The data and technology company delivered 13.5% revenue growth in the third quarter, partly driven by an improvement in underlying subscription revenue growth to 2%, up from 1% in the first half of 2025. The company also benefited from revenues from recently completed acquisitions.
GlobalData noted that its Contracted Forward Revenue as of September 30, 2025, accelerated to 4% growth on an underlying basis, compared to 3% in the first half of 2025.

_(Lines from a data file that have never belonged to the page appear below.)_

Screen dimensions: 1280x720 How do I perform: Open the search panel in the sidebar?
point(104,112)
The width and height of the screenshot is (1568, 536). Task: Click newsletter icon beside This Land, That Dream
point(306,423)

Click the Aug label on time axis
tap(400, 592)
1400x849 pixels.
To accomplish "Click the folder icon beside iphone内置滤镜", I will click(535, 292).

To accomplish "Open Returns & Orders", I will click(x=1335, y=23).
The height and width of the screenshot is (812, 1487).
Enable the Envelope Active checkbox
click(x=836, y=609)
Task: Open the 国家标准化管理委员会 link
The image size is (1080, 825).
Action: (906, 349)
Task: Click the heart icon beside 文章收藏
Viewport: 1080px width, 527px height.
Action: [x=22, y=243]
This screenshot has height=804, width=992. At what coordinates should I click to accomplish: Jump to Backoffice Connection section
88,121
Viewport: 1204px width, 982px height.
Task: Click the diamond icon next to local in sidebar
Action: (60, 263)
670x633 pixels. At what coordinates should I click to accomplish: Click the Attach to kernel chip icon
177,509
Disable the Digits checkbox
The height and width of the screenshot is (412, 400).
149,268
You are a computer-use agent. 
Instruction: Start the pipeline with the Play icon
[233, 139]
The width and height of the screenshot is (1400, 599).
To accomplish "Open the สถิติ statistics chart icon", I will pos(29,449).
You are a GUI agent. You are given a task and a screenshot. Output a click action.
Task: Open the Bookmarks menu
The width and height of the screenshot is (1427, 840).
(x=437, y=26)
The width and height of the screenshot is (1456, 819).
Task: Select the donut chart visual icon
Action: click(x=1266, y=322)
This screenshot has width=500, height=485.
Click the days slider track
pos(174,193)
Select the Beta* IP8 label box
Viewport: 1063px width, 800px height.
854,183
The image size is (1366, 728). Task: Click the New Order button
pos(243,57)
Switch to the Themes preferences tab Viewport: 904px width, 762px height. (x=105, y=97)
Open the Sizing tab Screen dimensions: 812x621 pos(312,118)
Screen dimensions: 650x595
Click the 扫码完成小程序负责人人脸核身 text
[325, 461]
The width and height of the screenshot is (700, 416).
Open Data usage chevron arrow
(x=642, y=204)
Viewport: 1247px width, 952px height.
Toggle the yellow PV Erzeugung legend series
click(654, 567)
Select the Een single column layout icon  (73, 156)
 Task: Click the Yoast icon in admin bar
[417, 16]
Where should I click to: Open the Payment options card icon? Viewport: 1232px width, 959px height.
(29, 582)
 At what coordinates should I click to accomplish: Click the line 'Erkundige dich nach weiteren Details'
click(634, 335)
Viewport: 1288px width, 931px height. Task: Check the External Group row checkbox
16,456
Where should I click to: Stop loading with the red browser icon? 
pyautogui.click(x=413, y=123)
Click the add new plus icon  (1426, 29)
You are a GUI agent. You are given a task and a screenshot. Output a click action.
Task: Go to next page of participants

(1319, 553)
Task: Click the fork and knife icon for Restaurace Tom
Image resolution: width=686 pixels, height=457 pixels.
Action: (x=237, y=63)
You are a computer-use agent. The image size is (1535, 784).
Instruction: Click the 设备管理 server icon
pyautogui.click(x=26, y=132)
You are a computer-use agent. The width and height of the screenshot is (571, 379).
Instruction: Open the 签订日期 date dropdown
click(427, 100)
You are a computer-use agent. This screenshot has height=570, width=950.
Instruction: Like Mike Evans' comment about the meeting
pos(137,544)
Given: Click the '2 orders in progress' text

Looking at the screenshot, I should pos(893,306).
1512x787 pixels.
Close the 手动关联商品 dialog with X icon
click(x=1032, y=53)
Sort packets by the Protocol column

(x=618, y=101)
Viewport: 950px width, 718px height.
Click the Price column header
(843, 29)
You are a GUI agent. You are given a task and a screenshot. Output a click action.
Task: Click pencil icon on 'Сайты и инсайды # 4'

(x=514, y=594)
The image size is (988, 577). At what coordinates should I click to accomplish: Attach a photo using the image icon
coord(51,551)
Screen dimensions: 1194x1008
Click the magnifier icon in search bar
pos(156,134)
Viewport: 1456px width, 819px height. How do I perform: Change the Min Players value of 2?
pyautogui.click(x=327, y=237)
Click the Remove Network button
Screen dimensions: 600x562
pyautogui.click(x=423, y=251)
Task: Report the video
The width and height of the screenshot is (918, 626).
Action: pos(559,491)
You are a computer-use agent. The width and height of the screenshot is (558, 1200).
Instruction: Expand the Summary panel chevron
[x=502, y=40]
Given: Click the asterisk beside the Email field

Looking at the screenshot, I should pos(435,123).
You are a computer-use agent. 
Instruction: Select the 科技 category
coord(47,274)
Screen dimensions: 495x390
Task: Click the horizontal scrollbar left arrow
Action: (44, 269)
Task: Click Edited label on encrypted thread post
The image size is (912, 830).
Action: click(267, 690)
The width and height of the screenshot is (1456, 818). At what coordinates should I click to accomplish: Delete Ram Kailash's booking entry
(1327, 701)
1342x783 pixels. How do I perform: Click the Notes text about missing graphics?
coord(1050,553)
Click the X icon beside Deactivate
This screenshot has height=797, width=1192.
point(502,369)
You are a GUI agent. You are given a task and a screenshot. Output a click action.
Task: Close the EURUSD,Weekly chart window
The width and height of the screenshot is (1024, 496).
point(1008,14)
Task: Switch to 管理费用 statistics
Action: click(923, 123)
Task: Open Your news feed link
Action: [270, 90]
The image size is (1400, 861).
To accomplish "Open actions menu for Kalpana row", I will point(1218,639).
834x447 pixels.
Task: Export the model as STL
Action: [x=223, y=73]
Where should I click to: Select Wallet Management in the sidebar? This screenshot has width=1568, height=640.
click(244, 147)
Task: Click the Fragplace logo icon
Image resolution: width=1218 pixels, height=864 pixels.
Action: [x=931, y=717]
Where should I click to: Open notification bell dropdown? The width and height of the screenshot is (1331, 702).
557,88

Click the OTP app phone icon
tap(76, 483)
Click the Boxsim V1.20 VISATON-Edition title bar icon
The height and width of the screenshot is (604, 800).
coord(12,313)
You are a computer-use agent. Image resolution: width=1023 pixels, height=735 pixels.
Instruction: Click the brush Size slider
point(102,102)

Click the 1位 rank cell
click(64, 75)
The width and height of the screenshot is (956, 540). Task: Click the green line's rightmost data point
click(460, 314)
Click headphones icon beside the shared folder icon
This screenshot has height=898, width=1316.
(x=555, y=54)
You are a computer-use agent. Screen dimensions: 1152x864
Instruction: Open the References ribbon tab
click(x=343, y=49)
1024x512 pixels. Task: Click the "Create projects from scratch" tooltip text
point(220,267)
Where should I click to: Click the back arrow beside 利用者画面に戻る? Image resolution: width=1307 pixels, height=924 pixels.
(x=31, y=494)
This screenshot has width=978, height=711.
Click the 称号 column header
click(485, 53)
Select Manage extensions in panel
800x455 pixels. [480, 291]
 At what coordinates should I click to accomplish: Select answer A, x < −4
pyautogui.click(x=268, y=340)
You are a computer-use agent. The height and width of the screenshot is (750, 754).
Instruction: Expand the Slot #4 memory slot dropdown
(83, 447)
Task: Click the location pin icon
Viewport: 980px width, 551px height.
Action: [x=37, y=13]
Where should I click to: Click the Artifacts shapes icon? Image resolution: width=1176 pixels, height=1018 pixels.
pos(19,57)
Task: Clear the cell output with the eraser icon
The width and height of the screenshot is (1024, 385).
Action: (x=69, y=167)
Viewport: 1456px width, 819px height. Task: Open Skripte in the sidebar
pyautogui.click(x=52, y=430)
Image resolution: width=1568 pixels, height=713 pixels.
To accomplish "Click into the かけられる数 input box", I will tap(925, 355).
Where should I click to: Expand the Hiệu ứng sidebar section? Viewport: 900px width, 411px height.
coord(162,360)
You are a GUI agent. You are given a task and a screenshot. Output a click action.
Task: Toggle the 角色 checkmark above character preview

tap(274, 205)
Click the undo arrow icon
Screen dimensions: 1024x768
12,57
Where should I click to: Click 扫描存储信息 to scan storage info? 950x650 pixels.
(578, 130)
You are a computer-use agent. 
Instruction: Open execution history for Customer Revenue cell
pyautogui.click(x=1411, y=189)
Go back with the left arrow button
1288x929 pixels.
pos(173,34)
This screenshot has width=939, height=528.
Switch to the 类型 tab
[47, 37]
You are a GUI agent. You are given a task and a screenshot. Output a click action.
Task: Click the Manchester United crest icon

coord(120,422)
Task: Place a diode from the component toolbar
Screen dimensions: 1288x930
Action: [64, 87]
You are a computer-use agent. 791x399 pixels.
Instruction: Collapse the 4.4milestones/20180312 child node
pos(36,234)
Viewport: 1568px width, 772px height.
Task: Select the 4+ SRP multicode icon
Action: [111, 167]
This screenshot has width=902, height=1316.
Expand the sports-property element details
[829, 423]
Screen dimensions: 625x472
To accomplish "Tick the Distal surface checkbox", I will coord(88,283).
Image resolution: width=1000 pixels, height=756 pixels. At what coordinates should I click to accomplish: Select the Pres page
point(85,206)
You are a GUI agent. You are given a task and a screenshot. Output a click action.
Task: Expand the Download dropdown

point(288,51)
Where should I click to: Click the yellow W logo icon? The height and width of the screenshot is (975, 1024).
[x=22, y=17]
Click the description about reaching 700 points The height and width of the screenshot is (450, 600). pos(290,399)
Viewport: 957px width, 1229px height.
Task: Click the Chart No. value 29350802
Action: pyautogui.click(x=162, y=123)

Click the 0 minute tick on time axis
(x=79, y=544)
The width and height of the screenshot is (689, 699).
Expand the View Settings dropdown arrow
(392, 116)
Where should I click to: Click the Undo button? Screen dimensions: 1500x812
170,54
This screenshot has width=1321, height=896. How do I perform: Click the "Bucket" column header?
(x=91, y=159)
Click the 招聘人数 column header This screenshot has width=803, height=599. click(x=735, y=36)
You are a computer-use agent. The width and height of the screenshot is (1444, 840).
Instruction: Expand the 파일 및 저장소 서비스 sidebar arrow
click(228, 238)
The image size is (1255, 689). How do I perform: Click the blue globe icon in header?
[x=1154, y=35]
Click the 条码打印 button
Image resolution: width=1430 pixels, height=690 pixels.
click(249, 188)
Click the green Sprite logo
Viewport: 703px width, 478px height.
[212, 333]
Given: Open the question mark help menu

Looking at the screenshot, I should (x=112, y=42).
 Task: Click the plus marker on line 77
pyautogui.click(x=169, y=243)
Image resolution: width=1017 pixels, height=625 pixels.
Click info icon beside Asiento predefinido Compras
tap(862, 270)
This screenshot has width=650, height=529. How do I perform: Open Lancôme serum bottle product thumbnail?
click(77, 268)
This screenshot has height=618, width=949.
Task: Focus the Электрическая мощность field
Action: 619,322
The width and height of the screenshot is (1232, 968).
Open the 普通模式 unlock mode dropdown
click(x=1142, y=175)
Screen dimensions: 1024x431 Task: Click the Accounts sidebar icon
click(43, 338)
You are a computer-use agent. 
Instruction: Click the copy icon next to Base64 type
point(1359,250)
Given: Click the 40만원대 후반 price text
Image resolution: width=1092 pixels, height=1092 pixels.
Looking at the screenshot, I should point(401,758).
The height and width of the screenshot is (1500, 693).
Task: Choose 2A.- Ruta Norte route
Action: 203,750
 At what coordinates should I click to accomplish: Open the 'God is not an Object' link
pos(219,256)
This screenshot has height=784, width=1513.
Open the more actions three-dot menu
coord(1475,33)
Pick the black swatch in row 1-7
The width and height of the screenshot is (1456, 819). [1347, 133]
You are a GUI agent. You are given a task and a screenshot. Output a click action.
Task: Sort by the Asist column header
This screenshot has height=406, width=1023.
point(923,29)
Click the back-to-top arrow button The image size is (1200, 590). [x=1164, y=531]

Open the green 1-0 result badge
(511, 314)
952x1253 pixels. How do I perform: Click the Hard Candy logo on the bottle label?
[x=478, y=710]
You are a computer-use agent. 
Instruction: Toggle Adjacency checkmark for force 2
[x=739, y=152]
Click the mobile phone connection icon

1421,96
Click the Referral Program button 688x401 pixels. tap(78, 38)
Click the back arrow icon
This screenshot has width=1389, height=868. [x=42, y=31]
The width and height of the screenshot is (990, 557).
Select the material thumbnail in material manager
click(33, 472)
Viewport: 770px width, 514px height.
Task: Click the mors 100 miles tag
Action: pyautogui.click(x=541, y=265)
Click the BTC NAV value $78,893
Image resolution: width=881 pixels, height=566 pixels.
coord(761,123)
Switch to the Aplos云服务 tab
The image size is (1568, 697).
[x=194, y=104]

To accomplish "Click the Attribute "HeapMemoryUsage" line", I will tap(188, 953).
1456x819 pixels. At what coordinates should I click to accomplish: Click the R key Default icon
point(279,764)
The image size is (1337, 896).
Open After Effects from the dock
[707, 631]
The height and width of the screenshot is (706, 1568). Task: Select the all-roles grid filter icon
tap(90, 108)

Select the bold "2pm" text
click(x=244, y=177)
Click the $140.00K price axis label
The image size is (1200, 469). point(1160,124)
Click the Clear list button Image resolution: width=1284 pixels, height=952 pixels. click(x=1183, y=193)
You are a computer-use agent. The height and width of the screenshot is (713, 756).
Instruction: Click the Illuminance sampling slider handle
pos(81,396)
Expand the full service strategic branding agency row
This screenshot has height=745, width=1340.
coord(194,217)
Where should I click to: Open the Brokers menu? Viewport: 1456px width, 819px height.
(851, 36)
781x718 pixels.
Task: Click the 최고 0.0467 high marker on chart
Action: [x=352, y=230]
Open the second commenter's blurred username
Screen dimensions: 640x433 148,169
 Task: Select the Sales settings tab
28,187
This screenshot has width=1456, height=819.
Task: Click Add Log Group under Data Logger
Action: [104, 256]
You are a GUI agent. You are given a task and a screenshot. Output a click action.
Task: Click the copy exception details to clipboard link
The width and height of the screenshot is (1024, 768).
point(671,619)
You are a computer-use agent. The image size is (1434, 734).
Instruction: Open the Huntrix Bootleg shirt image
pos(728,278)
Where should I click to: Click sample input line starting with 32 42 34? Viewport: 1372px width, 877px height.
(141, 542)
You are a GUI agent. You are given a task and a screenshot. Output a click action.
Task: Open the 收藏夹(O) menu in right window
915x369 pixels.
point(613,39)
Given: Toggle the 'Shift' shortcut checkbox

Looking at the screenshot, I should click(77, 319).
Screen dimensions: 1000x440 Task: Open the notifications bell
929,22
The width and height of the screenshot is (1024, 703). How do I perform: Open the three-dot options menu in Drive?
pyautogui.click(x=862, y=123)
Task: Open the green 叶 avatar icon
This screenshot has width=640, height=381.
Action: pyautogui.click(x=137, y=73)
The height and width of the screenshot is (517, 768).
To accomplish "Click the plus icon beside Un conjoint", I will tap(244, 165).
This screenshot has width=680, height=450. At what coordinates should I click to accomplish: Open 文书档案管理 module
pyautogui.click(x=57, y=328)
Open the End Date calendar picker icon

Despite this growth, the company has tempered its profitability expectations slightly for FY25. The second half Adjusted EBITDA margin is now expected to be approximately 37%, lower than previously anticipated. For the full year, the Adjusted EBITDA margin is projected to be approximately 35%, with an organic margin of approximately 38%.
The company attributed the adjusted outlook to continued investment in the second half of the year and slower-than-expected integration of acquired businesses.
Looking ahead to FY26, GlobalData expects recent acquisitions and its Growth Transformation Plan to achieve run-rate cost synergies by the end of FY25, with synergy contributions driving the Group margin back toward the 40% benchmark.
The fourth quarter represents GlobalData’s largest quarter for billing, including both renewals and new clients. The company expressed confidence that stable renewal rates and innovative client solutions will build upon current momentum.